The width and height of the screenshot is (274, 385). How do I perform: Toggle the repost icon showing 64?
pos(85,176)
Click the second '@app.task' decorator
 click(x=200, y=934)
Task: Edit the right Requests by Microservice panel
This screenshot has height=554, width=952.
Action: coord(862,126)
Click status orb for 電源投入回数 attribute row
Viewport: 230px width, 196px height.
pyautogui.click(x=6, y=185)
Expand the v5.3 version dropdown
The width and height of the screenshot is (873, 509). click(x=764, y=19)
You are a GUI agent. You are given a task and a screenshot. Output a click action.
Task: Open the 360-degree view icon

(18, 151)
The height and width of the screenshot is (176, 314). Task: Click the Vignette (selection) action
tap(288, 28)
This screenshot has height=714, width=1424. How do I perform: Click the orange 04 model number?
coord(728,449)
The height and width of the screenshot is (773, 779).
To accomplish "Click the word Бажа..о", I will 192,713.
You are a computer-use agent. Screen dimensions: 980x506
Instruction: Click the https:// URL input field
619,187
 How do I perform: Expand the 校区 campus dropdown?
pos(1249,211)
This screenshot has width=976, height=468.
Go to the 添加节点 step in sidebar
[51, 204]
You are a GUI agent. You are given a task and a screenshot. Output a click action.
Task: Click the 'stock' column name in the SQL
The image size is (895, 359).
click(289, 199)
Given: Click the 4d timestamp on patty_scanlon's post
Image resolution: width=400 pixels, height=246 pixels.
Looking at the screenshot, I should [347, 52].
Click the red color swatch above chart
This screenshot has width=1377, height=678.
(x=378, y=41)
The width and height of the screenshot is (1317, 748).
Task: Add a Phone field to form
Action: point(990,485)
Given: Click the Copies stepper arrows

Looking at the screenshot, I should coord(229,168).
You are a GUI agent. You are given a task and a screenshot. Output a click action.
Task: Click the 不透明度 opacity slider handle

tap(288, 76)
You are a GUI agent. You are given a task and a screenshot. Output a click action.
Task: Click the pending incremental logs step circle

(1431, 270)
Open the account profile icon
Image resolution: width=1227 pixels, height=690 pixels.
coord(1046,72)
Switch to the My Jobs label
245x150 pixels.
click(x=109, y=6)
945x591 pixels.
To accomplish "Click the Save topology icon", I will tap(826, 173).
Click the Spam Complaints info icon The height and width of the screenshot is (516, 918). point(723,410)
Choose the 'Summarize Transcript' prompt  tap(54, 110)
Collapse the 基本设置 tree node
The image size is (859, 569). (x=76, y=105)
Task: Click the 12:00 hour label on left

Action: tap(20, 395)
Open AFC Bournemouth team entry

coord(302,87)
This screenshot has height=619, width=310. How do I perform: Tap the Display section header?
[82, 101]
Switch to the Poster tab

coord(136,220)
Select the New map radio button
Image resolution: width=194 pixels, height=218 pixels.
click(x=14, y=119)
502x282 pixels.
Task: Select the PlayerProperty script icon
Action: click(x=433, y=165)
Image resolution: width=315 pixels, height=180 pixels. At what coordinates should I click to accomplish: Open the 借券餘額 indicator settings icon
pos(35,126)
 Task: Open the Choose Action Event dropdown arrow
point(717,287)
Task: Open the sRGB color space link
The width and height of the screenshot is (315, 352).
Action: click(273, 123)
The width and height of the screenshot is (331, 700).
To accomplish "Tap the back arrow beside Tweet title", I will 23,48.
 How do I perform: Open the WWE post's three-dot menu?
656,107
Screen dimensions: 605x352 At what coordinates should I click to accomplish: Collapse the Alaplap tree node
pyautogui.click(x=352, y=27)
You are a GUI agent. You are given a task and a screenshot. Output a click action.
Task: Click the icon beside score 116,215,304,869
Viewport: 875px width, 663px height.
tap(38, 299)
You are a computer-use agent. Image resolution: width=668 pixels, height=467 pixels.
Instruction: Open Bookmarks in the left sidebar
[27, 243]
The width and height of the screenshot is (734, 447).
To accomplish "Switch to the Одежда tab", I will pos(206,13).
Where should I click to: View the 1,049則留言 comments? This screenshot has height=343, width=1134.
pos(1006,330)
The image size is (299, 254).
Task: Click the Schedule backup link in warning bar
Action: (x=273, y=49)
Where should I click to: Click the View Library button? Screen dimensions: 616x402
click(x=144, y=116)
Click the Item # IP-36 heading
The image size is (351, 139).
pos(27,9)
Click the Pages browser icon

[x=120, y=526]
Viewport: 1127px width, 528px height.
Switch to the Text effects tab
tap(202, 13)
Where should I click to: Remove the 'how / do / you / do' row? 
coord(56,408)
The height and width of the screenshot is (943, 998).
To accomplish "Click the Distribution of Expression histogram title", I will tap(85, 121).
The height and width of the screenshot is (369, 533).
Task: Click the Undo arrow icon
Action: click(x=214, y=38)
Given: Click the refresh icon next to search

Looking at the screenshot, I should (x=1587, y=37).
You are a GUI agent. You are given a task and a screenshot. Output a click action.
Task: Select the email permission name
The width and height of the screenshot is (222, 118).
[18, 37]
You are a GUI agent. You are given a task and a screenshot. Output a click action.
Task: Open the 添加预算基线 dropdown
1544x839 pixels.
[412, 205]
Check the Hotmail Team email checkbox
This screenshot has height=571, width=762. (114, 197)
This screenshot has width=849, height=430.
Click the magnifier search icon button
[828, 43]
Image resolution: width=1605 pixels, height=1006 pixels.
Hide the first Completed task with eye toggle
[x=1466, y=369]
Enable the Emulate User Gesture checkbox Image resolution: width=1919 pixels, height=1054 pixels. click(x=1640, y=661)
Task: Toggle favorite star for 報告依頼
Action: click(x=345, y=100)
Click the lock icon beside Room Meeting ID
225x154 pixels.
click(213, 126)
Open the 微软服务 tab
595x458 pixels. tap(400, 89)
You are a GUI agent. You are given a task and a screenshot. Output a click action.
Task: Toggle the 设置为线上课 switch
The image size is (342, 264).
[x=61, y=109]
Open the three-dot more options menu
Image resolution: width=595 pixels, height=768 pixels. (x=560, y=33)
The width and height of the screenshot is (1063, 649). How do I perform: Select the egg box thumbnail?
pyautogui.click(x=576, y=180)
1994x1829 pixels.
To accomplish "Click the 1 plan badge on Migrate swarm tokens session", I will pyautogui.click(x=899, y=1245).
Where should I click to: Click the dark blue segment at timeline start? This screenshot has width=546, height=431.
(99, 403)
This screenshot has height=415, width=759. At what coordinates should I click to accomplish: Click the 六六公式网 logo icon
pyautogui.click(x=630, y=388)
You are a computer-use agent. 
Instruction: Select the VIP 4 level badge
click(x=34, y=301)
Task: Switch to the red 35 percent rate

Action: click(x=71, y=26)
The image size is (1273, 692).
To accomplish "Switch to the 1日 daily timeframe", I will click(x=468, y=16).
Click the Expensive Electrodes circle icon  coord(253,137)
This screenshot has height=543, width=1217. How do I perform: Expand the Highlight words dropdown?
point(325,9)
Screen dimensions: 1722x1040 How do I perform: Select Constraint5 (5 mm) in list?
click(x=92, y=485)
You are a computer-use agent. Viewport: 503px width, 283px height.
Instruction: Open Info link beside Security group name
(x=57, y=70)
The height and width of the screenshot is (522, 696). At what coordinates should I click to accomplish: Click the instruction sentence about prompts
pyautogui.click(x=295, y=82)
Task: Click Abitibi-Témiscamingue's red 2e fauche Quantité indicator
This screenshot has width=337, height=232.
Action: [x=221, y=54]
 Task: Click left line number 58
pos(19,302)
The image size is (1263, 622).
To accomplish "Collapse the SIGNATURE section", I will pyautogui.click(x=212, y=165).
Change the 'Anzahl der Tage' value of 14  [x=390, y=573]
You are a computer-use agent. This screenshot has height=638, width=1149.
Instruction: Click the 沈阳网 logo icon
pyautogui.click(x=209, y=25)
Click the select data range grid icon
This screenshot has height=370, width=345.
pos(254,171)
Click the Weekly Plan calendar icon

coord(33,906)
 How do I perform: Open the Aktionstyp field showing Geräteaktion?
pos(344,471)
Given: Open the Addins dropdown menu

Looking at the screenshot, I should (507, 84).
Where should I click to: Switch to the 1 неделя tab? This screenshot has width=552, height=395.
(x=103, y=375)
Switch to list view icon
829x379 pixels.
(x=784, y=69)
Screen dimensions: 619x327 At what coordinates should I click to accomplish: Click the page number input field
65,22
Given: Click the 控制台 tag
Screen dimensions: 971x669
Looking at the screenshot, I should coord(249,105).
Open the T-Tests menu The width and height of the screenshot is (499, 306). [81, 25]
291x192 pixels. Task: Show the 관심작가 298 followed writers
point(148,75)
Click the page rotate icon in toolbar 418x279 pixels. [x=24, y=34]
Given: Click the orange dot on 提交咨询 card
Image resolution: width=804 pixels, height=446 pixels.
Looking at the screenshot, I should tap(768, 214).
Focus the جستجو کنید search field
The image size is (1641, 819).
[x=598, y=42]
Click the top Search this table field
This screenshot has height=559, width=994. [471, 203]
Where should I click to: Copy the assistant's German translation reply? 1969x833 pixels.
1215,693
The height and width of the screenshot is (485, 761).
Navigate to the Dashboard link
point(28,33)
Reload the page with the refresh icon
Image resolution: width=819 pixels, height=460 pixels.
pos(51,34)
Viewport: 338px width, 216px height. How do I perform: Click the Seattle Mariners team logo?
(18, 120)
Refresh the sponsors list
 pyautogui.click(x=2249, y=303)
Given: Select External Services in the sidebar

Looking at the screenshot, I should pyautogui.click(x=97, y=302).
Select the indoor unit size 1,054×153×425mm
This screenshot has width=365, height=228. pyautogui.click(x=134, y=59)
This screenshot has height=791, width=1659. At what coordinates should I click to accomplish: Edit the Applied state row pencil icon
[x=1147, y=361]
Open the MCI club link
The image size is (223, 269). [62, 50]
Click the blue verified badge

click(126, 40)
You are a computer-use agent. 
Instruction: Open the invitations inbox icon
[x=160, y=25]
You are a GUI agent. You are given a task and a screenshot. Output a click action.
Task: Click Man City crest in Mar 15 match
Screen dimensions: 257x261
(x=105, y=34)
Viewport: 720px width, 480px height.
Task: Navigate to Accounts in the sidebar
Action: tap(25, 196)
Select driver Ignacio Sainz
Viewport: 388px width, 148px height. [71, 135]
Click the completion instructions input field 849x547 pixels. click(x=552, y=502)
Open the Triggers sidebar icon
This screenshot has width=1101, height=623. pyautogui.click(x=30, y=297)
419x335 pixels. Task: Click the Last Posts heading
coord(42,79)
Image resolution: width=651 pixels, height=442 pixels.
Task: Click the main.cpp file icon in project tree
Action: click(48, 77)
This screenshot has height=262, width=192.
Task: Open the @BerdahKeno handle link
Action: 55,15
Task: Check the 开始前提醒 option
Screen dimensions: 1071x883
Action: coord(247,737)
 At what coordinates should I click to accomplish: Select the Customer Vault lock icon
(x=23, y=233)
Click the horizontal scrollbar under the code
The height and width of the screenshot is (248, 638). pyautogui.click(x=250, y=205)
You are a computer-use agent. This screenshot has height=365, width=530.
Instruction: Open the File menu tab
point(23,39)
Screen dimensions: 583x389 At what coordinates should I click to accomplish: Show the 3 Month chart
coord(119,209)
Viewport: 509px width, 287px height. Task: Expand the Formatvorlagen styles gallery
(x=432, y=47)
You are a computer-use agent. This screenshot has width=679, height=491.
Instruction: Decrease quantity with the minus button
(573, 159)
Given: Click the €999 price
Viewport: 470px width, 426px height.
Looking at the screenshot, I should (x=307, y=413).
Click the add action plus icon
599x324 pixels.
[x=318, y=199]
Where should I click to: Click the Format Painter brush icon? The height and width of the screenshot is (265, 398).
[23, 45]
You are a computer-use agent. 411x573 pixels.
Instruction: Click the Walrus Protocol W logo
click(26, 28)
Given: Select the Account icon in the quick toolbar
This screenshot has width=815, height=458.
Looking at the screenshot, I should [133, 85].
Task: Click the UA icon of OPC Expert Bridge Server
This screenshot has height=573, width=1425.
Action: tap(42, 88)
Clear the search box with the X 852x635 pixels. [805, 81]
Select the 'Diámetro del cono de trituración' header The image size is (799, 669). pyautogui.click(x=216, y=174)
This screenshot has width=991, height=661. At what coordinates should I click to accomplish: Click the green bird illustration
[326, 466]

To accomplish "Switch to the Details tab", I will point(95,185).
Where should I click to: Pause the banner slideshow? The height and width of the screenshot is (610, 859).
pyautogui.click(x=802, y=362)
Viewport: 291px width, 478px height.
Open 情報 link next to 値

━━━━━━━━

Problem details | Reproduce verbatim the records between the line containing "Given: Select External" and the line containing "This screenshot has width=1101, height=623.", including both of those lines.

Solution for this problem |
Given: Select External Services in the sidebar

Looking at the screenshot, I should pyautogui.click(x=97, y=302).
Select the indoor unit size 1,054×153×425mm
This screenshot has width=365, height=228. pyautogui.click(x=134, y=59)
This screenshot has height=791, width=1659. At what coordinates should I click to accomplish: Edit the Applied state row pencil icon
[x=1147, y=361]
Open the MCI club link
The image size is (223, 269). [62, 50]
Click the blue verified badge

click(126, 40)
You are a computer-use agent. 
Instruction: Open the invitations inbox icon
[x=160, y=25]
You are a GUI agent. You are given a task and a screenshot. Output a click action.
Task: Click Man City crest in Mar 15 match
Screen dimensions: 257x261
(x=105, y=34)
Viewport: 720px width, 480px height.
Task: Navigate to Accounts in the sidebar
Action: tap(25, 196)
Select driver Ignacio Sainz
Viewport: 388px width, 148px height. [71, 135]
Click the completion instructions input field 849x547 pixels. click(x=552, y=502)
Open the Triggers sidebar icon
This screenshot has width=1101, height=623. pyautogui.click(x=30, y=297)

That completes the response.